| Data to examine |
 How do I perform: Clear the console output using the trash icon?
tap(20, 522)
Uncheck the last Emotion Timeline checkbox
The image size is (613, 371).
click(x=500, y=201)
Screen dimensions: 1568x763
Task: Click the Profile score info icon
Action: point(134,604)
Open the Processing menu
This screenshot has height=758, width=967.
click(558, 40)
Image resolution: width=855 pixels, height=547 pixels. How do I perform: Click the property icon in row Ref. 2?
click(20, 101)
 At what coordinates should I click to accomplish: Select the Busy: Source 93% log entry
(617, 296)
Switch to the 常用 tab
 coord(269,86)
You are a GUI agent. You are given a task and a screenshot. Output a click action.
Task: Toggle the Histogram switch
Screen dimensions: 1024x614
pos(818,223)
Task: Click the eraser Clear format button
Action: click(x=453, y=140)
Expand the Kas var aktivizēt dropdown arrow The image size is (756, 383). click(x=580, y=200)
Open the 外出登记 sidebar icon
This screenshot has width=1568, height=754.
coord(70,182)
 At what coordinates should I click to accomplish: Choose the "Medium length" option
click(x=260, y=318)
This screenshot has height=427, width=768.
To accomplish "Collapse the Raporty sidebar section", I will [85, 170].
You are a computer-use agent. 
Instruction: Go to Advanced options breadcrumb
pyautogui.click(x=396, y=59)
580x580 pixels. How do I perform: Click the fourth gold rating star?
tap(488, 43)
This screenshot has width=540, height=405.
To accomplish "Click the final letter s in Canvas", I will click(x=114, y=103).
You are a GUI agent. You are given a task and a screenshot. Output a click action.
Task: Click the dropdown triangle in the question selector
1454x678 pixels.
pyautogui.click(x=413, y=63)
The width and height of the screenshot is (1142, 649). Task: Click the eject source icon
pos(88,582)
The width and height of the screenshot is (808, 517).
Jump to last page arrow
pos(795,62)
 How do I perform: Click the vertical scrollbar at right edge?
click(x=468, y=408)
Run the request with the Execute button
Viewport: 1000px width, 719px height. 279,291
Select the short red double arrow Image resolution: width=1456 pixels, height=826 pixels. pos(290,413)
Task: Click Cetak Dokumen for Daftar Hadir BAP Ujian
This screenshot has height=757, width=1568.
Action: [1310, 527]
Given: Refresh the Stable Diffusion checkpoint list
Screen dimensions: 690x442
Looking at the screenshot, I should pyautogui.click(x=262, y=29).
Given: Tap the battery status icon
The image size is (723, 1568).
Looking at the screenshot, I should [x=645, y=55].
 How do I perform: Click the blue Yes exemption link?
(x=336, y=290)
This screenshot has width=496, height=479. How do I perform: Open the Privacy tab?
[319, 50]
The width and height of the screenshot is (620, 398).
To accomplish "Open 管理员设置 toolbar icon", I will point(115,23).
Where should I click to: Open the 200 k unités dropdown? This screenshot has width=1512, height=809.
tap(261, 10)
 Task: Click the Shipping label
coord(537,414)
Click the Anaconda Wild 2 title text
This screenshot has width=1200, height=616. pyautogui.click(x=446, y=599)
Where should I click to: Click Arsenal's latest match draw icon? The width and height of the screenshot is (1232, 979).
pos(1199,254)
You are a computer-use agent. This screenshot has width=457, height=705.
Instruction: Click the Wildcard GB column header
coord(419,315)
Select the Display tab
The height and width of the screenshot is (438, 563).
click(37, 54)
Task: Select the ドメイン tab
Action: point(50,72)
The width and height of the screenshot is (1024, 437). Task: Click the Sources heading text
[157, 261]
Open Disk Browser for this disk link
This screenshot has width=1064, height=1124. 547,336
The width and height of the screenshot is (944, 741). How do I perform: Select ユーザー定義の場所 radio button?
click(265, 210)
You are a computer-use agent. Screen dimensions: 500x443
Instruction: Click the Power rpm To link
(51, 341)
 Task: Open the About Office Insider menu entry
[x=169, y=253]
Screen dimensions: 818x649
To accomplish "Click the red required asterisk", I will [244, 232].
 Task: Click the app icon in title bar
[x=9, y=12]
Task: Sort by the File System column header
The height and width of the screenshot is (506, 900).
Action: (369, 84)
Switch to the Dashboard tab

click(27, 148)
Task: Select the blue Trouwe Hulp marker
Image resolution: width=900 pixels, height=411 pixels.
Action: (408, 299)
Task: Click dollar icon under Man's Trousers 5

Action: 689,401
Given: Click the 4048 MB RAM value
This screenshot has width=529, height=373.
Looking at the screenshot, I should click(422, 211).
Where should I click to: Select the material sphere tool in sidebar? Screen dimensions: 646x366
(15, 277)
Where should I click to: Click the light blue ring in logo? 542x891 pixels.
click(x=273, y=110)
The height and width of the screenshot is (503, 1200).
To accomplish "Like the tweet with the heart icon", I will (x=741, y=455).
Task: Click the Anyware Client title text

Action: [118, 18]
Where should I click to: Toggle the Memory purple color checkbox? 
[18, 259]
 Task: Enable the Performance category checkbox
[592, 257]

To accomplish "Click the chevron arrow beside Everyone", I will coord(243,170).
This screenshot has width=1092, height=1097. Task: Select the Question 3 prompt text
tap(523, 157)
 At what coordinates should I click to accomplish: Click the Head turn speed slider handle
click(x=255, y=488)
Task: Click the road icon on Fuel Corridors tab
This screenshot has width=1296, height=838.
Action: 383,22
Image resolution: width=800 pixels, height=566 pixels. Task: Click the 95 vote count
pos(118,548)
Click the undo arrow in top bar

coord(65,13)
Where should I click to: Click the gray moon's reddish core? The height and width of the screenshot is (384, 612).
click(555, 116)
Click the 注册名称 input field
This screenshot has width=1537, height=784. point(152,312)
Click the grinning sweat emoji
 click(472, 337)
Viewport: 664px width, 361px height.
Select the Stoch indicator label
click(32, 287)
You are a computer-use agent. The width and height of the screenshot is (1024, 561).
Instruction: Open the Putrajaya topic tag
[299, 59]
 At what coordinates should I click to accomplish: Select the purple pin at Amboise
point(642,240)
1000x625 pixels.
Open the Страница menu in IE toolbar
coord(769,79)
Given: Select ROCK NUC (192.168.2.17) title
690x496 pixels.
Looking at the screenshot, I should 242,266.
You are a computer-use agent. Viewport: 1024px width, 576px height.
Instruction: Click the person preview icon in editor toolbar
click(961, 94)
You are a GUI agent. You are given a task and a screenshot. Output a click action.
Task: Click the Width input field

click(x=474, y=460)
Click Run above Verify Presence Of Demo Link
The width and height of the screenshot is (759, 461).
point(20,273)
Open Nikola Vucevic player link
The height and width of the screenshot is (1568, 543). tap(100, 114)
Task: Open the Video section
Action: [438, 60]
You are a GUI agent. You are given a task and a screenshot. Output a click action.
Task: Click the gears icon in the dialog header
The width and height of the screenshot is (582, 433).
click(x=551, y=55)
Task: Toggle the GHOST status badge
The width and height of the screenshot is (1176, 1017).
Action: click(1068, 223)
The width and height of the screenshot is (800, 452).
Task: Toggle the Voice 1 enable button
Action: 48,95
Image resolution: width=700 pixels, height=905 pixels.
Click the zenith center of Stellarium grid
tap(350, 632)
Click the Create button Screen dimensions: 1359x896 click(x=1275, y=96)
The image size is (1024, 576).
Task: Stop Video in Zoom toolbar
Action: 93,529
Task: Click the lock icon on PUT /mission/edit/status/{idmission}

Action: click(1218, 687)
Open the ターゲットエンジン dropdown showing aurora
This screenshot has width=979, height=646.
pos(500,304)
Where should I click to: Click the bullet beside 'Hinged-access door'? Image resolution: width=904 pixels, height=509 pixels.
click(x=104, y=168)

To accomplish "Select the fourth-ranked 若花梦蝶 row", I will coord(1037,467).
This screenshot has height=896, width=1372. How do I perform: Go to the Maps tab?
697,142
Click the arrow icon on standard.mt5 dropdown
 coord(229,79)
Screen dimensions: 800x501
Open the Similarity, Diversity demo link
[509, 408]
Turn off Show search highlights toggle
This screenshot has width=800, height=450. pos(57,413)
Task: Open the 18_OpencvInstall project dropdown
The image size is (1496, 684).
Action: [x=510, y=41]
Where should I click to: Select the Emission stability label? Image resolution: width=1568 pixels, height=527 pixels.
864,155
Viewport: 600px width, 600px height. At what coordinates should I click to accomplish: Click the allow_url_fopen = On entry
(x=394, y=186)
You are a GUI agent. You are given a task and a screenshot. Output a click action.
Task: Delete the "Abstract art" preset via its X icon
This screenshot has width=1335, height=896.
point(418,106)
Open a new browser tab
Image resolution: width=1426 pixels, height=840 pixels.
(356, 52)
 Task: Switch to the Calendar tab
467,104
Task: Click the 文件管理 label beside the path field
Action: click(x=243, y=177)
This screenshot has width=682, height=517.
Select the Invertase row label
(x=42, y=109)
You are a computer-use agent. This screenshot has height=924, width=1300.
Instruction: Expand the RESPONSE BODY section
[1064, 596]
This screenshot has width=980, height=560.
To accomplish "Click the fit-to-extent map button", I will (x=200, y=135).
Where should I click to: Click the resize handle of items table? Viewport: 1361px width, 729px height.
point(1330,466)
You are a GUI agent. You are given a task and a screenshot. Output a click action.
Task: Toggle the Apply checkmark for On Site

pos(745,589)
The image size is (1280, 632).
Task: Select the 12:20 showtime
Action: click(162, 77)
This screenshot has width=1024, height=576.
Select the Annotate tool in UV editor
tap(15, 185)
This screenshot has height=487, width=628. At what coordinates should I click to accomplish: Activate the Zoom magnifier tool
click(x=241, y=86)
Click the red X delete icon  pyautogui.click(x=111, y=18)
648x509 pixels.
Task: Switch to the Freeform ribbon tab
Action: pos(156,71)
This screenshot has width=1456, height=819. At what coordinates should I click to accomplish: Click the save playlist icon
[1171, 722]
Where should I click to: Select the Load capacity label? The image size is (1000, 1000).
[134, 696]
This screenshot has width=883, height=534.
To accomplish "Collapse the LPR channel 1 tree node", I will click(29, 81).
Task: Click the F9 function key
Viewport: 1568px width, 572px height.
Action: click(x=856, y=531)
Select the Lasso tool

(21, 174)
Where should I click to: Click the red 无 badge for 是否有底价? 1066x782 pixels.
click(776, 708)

| Exercise instructions |
Only lines holding "computer" are wanted; copy all of them from the listing.

| Response to this task |
You are a computer-use agent. 
You are a computer-use agent. This screenshot has width=457, height=705.
You are a computer-use agent. Screen dimensions: 500x443
You are a computer-use agent. The width and height of the screenshot is (1024, 561).
You are a computer-use agent. Viewport: 1024px width, 576px height.
You are a computer-use agent. This screenshot has height=924, width=1300.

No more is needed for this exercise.